Extracted text:
——

One of the high-fliers in the airline industry, Singapore Airlines Ltd., is now struggling to stay airborne due to the COVID-19 pandemic, and this spells trouble for Singapore's air hub status, which is closely tied to the destiny of its national carrier.

The Singapore Airlines Group, comprising Singapore Airlines as a premium airline, its regional sister airline SilkAir (Singapore) Pte. Ltd. and budget carrier Scoot Tigerair Pte Ltd., recently announced its first ever net loss in its 48-year history.

(Singapore Airlines aircraft sit on the tarmac at Changi Airport on March 24, 2020 in Singapore.)[Getty/Kyodo]

It suffered a net loss of S$212 million ($150 million) in the year ended March 31, compared to a profit of S$683 million in the previous financial year.

In just the last quarter alone running from January to March, after the pandemic struck international travel, it racked up a net loss of S$732 million.

"We don't know exactly how the trajectory of the recovery will look like," Singapore Airlines CEO Goh Choon Phong told a press conference conducted remotely on Friday, a day after the company released its full-year results. He added that in the airline industry now, "there is no clear visibility on how long it takes to recover."

The problem, he said, is the lack of clarity as to what the state of recovery will be like or the regulatory requirements that countries in the world will put in place to address the need to contain the virus.

One problem for the airline, which is regarded as one of the world's best, is its lack of a domestic market, with Singapore being just a small city-state.

"Of course, if they (airlines) have a domestic market, they would have some cushion. In our case, we are a little more vulnerable because we don't have a domestic market to depend on, which is typically the last to be closed and likely to be the first to be opened," Goh said.

"Because we don't have a domestic market, any operation we do would require other governments to lift travel restrictions and border control, so we need to understand how that will be put in place."

As global demand for air travel collapsed due to the border controls and other travel restrictions to curb the spread of the novel coronavirus, the airline had been forced to slash its passenger capacity by 96 percent since April and engage in cost-cutting measures such as a voluntary no-pay leave scheme.

——

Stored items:
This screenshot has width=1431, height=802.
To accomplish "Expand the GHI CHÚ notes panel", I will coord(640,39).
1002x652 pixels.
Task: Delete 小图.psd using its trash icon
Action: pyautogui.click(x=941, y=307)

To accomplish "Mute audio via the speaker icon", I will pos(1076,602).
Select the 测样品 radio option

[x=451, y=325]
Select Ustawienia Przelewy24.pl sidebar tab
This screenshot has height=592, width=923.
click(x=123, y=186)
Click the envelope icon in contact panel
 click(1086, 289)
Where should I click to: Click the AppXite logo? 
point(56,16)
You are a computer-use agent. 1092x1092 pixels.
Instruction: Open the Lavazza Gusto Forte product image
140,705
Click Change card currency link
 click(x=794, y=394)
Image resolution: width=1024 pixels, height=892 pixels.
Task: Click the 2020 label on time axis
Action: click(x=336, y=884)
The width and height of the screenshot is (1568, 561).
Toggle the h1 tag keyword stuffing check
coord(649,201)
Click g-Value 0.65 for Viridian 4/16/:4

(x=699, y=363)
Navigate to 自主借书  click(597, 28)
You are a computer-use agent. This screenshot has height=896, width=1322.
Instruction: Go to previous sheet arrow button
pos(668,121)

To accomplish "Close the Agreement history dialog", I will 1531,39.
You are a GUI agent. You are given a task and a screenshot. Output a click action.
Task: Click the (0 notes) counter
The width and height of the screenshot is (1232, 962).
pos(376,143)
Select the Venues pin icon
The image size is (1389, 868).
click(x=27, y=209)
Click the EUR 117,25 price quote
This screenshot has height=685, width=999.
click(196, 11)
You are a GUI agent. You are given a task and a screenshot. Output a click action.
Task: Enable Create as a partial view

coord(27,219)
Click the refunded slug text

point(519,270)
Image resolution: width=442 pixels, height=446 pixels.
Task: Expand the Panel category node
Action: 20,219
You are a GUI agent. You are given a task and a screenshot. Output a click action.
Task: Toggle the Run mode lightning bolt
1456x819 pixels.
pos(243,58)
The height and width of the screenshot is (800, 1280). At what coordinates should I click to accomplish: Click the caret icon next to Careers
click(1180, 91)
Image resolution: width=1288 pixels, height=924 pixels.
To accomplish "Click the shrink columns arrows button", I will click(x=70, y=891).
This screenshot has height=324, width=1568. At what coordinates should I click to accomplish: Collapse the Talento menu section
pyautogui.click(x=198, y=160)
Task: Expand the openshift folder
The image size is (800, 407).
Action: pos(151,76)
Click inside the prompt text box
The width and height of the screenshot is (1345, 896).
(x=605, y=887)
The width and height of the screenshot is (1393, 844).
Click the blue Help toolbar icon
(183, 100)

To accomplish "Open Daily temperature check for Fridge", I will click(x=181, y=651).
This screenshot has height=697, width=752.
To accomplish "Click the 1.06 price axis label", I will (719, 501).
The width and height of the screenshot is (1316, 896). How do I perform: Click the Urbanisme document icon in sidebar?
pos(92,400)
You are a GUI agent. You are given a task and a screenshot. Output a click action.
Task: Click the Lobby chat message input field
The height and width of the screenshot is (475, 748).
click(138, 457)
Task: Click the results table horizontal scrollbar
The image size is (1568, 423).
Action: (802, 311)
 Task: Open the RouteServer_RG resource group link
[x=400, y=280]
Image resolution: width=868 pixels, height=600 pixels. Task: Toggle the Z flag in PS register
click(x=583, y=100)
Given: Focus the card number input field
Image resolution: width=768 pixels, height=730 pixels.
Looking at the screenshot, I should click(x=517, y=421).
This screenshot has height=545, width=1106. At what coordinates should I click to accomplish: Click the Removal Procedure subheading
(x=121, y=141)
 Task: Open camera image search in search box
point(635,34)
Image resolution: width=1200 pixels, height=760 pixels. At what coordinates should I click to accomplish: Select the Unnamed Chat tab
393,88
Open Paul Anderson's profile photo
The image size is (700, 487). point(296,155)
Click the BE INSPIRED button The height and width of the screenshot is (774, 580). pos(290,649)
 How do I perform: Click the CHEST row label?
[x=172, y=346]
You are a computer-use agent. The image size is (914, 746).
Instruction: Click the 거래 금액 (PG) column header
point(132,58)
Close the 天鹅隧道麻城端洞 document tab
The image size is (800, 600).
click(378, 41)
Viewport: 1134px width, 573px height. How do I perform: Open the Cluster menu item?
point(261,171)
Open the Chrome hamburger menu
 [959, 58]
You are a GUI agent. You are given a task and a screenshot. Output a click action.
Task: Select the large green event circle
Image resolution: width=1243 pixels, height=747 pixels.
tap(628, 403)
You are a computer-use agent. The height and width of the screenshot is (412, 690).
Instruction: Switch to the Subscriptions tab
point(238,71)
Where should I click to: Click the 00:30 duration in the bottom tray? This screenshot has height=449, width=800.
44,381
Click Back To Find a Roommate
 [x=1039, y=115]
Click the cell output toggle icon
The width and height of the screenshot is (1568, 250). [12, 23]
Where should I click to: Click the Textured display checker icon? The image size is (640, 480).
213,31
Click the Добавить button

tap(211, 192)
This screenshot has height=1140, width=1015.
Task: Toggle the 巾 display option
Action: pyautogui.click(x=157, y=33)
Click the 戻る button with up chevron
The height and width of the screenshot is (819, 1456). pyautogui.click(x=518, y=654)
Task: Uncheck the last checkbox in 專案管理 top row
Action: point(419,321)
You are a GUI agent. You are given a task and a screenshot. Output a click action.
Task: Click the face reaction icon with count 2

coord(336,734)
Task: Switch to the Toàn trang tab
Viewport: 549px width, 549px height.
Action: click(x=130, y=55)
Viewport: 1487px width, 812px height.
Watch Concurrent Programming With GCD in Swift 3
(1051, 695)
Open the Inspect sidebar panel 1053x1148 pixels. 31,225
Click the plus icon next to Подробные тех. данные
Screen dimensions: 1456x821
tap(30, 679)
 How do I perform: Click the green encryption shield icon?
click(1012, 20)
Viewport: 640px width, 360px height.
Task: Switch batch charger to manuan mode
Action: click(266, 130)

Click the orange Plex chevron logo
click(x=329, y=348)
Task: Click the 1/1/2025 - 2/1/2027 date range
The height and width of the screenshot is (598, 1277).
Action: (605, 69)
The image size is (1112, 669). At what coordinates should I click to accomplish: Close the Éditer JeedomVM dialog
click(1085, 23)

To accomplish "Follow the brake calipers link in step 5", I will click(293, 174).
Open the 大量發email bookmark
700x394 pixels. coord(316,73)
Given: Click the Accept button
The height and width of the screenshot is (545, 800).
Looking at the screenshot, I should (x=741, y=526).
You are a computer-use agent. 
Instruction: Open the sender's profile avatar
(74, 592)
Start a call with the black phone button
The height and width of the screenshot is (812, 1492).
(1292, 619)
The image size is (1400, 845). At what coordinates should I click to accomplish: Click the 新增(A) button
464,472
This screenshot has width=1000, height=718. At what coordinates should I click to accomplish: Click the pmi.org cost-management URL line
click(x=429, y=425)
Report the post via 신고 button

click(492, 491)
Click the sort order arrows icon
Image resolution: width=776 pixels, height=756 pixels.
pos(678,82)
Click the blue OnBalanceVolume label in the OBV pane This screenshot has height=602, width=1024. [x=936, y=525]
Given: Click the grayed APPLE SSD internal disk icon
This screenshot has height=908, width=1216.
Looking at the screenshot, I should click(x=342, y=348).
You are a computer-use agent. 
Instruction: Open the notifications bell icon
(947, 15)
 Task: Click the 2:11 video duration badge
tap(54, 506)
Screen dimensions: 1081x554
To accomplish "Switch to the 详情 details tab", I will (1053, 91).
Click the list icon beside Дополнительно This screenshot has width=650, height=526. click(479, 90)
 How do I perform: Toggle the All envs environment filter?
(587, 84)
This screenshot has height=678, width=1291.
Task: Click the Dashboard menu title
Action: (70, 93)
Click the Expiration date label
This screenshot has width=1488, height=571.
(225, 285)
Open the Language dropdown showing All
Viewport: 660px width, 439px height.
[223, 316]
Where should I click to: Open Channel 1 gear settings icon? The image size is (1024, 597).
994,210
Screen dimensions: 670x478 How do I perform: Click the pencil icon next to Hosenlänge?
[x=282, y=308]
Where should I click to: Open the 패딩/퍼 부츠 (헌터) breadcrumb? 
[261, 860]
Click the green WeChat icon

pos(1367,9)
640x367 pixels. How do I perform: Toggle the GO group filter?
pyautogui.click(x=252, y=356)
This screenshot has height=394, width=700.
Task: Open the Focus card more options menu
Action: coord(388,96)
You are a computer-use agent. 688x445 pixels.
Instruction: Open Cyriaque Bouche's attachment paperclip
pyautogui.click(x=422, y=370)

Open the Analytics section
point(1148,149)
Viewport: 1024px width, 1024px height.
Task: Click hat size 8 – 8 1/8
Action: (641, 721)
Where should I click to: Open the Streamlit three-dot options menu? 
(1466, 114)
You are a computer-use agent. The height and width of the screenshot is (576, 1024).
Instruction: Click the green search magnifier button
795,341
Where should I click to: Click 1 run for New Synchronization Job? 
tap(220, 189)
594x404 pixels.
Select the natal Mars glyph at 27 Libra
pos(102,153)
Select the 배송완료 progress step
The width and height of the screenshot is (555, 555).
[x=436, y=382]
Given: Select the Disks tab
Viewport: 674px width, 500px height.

——

Instructions:
(A) Retype the part of the Singapore Airlines article starting with "In just the" and going on through "contain the virus.".
(B) According to the Singapore Airlines article, by how much has the airline cut its passenger capacity since April?
(C) For each statement, say whether it agrees with the Singapore Airlines article, and quote the words that decide it: (i) The group posted a net loss of S$212 million for the year ended March 31. (ii) The CEO's press conference was held in person. (iii) Scoot Tigerair is the group's regional sister airline.

Responses to the tasks:
(A)
In just the last quarter alone running from January to March, after the pandemic struck international travel, it racked up a net loss of S$732 million.

"We don't know exactly how the trajectory of the recovery will look like," Singapore Airlines CEO Goh Choon Phong told a press conference conducted remotely on Friday, a day after the company released its full-year results. He added that in the airline industry now, "there is no clear visibility on how long it takes to recover."

The problem, he said, is the lack of clarity as to what the state of recovery will be like or the regulatory requirements that countries in the world will put in place to address the need to contain the virus.

(B) By 96 percent.

(C)
(i) Yes: "It suffered a net loss of S$212 million ($150 million) in the year ended March 31"
(ii) No: "told a press conference conducted remotely on Friday"
(iii) No: "its regional sister airline SilkAir (Singapore) Pte. Ltd. and budget carrier Scoot Tigerair Pte Ltd."